→ **YOUR TASK**: Filter out all lines without the word "value" from the data below, please, and copy the rest.

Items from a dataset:

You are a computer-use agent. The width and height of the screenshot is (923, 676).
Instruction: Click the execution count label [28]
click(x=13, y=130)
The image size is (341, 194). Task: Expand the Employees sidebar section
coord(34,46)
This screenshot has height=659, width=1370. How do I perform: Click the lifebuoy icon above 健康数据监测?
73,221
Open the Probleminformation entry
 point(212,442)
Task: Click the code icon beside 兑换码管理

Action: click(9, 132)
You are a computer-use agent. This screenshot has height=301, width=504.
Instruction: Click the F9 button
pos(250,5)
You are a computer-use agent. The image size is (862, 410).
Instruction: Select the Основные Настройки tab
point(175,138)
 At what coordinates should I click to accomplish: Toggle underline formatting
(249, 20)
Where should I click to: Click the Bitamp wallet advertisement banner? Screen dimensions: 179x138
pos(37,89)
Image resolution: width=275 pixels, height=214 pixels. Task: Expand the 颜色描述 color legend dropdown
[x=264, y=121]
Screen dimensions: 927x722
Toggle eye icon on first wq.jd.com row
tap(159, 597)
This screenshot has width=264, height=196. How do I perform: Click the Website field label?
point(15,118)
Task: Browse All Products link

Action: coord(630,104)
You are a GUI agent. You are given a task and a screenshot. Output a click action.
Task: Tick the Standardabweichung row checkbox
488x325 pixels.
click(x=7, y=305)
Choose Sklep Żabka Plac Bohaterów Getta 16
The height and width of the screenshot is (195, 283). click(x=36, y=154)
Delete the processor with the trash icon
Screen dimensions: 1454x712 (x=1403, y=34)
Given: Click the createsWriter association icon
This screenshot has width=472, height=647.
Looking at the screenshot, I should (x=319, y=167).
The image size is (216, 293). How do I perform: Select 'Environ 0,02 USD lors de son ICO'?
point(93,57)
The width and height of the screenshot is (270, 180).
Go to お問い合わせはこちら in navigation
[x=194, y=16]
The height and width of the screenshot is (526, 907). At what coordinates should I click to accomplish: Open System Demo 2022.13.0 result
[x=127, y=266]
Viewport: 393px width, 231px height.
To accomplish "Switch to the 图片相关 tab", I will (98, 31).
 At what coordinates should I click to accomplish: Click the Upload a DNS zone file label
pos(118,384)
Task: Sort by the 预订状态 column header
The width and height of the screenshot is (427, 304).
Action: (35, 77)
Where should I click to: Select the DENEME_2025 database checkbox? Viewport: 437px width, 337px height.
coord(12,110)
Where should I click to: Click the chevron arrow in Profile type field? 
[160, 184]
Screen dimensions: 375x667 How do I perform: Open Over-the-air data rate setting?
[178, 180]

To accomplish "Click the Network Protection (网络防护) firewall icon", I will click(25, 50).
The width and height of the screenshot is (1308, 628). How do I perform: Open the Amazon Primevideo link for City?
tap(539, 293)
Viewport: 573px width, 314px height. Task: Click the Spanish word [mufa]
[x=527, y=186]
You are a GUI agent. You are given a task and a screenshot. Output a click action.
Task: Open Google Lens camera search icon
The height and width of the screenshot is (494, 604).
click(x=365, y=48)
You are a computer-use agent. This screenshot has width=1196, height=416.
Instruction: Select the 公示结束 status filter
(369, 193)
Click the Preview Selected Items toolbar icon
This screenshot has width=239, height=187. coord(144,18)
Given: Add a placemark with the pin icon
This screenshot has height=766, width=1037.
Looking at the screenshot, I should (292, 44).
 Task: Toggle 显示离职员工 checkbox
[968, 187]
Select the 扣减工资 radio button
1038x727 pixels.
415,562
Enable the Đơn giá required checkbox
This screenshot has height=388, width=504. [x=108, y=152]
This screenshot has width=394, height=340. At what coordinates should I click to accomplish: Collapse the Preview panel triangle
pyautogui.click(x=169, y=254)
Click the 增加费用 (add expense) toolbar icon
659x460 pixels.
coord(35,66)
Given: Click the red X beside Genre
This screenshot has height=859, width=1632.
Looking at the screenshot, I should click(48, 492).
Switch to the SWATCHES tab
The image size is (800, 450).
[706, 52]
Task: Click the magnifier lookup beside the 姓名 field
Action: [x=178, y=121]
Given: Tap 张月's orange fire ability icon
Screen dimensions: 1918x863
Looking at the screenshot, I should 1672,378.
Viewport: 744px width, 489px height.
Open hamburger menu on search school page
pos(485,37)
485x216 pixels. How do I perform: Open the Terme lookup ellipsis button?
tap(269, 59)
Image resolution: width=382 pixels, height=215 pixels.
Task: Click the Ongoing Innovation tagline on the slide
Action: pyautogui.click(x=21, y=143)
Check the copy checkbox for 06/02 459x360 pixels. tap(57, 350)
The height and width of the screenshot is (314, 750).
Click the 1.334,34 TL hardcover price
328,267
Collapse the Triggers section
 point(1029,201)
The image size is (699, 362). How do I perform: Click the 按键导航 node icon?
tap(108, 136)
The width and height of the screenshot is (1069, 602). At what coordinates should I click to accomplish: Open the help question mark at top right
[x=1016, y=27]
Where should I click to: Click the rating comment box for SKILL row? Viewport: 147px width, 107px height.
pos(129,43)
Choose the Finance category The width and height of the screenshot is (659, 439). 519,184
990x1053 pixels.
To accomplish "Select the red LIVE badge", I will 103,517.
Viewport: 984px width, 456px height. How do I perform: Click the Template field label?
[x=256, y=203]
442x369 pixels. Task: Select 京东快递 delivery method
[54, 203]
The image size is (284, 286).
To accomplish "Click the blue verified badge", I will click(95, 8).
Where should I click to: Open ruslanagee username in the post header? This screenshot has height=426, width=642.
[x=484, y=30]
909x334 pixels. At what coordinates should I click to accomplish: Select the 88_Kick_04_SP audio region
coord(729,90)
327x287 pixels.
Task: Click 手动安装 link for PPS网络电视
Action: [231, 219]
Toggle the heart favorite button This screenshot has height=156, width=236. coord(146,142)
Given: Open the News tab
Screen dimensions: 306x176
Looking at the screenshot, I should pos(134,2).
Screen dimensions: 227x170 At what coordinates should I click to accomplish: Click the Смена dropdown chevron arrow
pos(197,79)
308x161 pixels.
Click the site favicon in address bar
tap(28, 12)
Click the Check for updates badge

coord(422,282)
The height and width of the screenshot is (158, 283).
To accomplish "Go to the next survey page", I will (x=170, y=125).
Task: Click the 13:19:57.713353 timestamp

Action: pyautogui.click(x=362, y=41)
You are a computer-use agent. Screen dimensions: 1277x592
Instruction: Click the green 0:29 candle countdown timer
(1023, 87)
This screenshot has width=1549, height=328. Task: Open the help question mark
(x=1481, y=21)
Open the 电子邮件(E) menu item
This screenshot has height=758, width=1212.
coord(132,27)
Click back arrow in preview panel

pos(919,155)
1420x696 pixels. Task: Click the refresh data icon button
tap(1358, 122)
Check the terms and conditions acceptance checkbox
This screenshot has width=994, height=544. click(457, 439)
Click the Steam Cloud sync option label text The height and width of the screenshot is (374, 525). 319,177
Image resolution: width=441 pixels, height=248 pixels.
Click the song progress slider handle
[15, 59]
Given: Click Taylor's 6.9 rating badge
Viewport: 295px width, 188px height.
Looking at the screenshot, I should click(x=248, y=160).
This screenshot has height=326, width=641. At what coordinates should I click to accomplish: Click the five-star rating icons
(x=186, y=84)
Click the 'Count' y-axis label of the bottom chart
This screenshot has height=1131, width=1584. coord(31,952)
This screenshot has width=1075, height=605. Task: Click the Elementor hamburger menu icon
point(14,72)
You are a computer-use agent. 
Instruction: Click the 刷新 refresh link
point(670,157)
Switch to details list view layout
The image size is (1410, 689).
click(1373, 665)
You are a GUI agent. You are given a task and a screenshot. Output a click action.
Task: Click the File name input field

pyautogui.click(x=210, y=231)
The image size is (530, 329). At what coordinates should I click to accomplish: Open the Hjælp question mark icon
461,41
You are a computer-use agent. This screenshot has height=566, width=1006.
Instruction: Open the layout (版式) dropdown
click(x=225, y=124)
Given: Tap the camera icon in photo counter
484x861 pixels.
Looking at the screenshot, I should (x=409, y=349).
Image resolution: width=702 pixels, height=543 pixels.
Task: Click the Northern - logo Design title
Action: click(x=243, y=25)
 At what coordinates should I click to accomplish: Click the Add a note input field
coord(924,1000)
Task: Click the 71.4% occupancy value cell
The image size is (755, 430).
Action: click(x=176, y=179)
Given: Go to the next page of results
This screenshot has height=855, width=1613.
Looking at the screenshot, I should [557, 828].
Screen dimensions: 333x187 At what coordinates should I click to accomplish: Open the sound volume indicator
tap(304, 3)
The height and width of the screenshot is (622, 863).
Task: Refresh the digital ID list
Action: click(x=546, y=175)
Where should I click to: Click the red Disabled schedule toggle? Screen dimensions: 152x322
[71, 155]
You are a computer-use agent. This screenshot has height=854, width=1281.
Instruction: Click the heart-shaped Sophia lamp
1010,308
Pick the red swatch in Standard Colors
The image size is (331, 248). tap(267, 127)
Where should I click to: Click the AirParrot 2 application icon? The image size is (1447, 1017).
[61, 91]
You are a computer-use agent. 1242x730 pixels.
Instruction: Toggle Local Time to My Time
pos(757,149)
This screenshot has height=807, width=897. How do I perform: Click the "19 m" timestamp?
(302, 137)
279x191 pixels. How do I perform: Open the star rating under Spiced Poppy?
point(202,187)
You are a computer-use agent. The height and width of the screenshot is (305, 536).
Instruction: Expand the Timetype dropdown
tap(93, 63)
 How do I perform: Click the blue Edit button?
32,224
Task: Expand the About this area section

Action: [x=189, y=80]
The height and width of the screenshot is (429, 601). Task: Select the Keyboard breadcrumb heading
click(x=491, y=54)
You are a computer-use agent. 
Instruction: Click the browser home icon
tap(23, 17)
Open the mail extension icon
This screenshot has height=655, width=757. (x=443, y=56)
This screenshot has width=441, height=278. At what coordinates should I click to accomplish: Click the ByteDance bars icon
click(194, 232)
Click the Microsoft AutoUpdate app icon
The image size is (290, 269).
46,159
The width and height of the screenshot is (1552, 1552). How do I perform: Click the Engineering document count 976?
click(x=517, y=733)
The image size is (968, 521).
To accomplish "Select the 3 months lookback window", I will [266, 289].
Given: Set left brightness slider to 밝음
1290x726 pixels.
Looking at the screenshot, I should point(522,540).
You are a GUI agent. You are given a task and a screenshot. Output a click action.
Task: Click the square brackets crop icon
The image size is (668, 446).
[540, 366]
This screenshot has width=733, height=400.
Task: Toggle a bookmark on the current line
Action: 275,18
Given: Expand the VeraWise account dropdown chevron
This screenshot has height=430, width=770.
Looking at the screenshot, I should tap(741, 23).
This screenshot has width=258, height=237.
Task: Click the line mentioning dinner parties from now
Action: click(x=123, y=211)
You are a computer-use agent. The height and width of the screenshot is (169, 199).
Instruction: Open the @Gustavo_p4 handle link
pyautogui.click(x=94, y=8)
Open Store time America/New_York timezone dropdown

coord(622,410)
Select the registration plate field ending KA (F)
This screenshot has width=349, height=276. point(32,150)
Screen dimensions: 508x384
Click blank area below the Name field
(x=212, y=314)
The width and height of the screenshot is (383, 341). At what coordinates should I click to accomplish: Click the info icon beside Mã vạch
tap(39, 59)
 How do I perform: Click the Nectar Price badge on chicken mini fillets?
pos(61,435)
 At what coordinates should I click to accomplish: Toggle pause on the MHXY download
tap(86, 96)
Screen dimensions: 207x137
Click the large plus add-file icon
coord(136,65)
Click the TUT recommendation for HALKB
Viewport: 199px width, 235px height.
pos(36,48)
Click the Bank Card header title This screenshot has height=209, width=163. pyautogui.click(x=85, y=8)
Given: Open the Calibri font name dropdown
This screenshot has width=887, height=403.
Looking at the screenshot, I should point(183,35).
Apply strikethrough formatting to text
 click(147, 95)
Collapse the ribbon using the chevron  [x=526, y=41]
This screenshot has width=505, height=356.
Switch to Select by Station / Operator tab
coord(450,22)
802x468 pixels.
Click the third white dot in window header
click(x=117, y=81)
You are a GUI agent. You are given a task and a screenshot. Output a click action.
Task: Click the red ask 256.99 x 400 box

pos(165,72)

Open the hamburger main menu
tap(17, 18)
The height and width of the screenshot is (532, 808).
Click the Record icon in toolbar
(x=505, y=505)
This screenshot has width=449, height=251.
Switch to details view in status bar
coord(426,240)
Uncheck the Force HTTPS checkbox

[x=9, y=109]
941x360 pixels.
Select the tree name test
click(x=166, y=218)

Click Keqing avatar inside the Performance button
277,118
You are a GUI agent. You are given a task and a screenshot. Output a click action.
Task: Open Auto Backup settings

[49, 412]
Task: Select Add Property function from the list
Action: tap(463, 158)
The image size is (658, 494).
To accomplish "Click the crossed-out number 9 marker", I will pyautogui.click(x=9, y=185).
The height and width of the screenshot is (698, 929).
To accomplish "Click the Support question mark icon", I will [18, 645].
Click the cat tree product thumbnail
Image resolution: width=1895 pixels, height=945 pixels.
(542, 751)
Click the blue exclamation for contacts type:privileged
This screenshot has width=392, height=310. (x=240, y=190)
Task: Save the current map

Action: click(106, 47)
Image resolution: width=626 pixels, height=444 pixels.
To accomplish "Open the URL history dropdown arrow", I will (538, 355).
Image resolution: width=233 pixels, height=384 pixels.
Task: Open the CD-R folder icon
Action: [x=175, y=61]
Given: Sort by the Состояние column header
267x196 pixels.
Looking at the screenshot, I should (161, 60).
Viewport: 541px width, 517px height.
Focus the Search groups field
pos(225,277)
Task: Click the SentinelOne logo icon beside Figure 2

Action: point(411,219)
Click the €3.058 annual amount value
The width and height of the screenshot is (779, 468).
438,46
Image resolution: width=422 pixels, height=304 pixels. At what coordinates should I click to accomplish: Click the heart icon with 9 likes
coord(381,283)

→ **REPLY TO THE EXERCISE**:
Task: Click the 71.4% occupancy value cell
Click the €3.058 annual amount value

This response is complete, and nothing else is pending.